REQUIREMENT A:
Reproduce the rows word for word, starting with the line that contains "Image resolution: width=239" and going on through the line that contains "Looking at the screenshot, I should [241, 170].".

READING PASSAGE:
--*--
All over the world, we have access to stories, myths and legends that on the surface would absolutely blow the minds of people if they were true. From the Chupacabra to various other stories involving supernatural beings, human mythology has been filled up over the years with plenty of candidates who would, on any given night we met them, break our minds!
One of the most popular myths and stories over the years, though, has been that of The Mothman.
Now, a man who is part Moth would not be that big a deal, right? After all, moths are puny!
However, it’s the actual story behind what (potentially) makes up the Mothman story. Today we’re going to take a brief look at the story itself and work out what seems to be the best answers. We’ll break down the typical stories, what the ‘official’ analysis says and every other possible cause and theory that we’ve found that warrants discussion.
Go and get yourself a cup of coffee – we are going to be here discussing the Mothman for a little while!
The Mothman Story
The Mothman Story itself has changed and altered over the years. However, the most consistent story that you are likely to find as to why it even exists in the first place is as follows;
In 1966, Point Pleasant was about to change forever. A small town based in West Virginia, it was about to become home to what is one of the most commonly discussed and heard of mythological stories ever told. The town itself was a small town, only capable of sufficiently housing around 5,000 people and with no much going on here at all that was worth discussing.
It’s a small rural community that did what they did best – agriculture, sticking to their own turf, enjoying the quiet life. They never drew any attention to themselves, and nothing ‘fun’ ever happened here.
This, though, was all about to change on November 15th, 1966. Roger Scarberry, a resident of the town, was heading to the town via the McClintic Wildlife Management Area,  which was a nature preserve just seven miles from Point Pleasant. Alongside his wife Linda, cousin Lonnie Button and friends Steve and Mary Mallette, they discovered something quite unusual.
As the home of the old West Virginia Ordnance Works, a hidden-away TNT lab for the Second World War which, the McClintic Area has become a location for the youth of the time to hang out, away from the public.
The car pulled up to an abrupt halt and they noticed that there was two glowing red lights at the gate, lights which had never been there previously. As the group looked at the lights, they slowly started to move towards the car – lights, they were not, but the glowing red eyes of a creature.
Standing 7ft tall at least, and with massive wings at its back, it stood ready. The car decided to take the right course of action and start moving back at rapid pace, but the creature took flight after those in the car. Even at 100mph, they could not outdo this incredible beast – it kept pace without even breaking a sweat!
--*--
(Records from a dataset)
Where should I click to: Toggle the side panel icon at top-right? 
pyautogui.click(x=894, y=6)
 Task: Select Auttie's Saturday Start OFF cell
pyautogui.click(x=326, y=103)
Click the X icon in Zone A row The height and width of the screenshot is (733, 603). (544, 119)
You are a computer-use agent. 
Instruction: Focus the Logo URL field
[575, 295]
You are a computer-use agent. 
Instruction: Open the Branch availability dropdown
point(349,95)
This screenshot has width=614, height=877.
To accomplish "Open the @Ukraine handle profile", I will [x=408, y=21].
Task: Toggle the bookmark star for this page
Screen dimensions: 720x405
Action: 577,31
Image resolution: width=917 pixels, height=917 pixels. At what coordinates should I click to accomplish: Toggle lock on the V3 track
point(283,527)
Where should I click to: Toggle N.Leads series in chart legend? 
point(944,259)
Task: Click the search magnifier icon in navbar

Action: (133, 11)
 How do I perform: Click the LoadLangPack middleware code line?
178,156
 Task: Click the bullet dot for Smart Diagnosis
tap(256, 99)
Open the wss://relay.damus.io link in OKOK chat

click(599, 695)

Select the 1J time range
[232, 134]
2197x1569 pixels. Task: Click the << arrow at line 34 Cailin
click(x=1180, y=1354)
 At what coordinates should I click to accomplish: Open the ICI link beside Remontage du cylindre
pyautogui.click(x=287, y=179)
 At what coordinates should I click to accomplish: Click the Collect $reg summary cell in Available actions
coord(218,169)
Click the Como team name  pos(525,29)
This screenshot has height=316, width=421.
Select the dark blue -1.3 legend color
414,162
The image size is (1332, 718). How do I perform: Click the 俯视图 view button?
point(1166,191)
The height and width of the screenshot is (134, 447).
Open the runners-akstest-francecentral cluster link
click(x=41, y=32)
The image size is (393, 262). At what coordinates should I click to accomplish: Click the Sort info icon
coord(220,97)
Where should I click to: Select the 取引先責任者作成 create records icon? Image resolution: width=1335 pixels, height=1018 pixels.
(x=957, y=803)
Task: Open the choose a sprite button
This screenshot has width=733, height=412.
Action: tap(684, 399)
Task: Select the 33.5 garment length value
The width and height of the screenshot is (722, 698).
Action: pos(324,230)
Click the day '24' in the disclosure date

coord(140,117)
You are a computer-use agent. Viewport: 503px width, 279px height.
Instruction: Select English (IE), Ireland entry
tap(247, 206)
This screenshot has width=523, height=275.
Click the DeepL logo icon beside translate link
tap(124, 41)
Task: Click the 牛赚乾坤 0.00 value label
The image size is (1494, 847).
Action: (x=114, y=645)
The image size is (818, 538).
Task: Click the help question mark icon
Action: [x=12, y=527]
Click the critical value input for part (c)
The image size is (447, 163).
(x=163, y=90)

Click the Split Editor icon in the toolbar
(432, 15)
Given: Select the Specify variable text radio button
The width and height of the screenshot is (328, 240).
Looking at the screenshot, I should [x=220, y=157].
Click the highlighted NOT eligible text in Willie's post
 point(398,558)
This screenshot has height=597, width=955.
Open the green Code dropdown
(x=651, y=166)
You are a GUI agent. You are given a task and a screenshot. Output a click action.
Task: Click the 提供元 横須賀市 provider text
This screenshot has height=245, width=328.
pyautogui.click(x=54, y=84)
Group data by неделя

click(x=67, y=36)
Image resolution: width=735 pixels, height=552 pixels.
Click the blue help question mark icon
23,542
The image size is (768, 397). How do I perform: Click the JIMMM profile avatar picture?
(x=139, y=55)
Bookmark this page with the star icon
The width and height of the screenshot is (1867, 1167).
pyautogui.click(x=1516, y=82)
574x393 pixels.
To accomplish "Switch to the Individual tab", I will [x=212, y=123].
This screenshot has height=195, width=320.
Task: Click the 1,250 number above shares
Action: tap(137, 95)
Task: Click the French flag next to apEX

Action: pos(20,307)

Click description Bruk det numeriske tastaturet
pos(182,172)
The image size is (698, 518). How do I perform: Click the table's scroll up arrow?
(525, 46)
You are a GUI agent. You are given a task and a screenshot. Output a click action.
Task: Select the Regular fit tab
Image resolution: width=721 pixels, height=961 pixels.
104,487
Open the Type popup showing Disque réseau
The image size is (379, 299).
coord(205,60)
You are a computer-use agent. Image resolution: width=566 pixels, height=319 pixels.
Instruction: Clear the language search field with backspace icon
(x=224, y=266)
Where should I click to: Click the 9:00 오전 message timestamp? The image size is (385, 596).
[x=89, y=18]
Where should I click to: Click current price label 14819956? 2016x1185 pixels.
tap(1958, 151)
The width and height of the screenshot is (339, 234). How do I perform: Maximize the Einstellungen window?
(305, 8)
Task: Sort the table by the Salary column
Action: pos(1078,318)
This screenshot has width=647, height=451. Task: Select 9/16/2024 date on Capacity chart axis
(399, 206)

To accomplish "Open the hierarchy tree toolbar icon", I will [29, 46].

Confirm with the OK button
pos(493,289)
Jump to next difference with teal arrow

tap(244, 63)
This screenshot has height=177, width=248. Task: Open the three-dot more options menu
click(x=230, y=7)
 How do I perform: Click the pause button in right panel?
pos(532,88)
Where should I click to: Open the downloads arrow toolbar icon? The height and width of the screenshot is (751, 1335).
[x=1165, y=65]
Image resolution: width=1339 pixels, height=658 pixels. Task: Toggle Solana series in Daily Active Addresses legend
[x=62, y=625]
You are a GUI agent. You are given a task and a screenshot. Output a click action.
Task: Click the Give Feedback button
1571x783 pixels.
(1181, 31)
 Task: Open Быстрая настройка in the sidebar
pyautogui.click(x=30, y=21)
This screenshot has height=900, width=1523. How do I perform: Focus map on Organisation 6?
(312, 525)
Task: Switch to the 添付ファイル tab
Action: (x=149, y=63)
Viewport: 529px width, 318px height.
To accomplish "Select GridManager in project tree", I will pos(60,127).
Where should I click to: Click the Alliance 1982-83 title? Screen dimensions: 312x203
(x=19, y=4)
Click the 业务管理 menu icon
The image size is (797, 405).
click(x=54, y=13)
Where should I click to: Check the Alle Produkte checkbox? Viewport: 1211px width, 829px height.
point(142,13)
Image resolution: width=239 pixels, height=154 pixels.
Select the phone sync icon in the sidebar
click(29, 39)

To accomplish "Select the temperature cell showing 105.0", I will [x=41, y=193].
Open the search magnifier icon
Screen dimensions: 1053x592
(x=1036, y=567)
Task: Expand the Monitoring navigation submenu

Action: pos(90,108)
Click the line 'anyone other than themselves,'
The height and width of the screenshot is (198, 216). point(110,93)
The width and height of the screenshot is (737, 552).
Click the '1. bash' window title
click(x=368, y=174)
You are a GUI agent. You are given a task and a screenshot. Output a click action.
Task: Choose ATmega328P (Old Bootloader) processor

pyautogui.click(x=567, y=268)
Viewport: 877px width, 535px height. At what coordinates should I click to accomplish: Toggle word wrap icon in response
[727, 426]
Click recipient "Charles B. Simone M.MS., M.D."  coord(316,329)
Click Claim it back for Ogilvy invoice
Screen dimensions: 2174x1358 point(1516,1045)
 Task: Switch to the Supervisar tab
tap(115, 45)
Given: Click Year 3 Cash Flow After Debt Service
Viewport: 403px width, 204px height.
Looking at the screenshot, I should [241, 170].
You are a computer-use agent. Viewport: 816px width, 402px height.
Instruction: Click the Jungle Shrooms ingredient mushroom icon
--*--
REQUIREMENT B:
Can you write out the Mothman article starting with "All over the" and going on through "of The Mothman.", with "Mothman" renamed "Owlman" wherever it occurs?

EXERCISE RESULT A:
Image resolution: width=239 pixels, height=154 pixels.
Select the phone sync icon in the sidebar
click(29, 39)

To accomplish "Select the temperature cell showing 105.0", I will [x=41, y=193].
Open the search magnifier icon
Screen dimensions: 1053x592
(x=1036, y=567)
Task: Expand the Monitoring navigation submenu

Action: pos(90,108)
Click the line 'anyone other than themselves,'
The height and width of the screenshot is (198, 216). point(110,93)
The width and height of the screenshot is (737, 552).
Click the '1. bash' window title
click(x=368, y=174)
You are a GUI agent. You are given a task and a screenshot. Output a click action.
Task: Choose ATmega328P (Old Bootloader) processor

pyautogui.click(x=567, y=268)
Viewport: 877px width, 535px height. At what coordinates should I click to accomplish: Toggle word wrap icon in response
[727, 426]
Click recipient "Charles B. Simone M.MS., M.D."  coord(316,329)
Click Claim it back for Ogilvy invoice
Screen dimensions: 2174x1358 point(1516,1045)
 Task: Switch to the Supervisar tab
tap(115, 45)
Given: Click Year 3 Cash Flow After Debt Service
Viewport: 403px width, 204px height.
Looking at the screenshot, I should [241, 170].

EXERCISE RESULT B:
All over the world, we have access to stories, myths and legends that on the surface would absolutely blow the minds of people if they were true. From the Chupacabra to various other stories involving supernatural beings, human mythology has been filled up over the years with plenty of candidates who would, on any given night we met them, break our minds!
One of the most popular myths and stories over the years, though, has been that of The Owlman.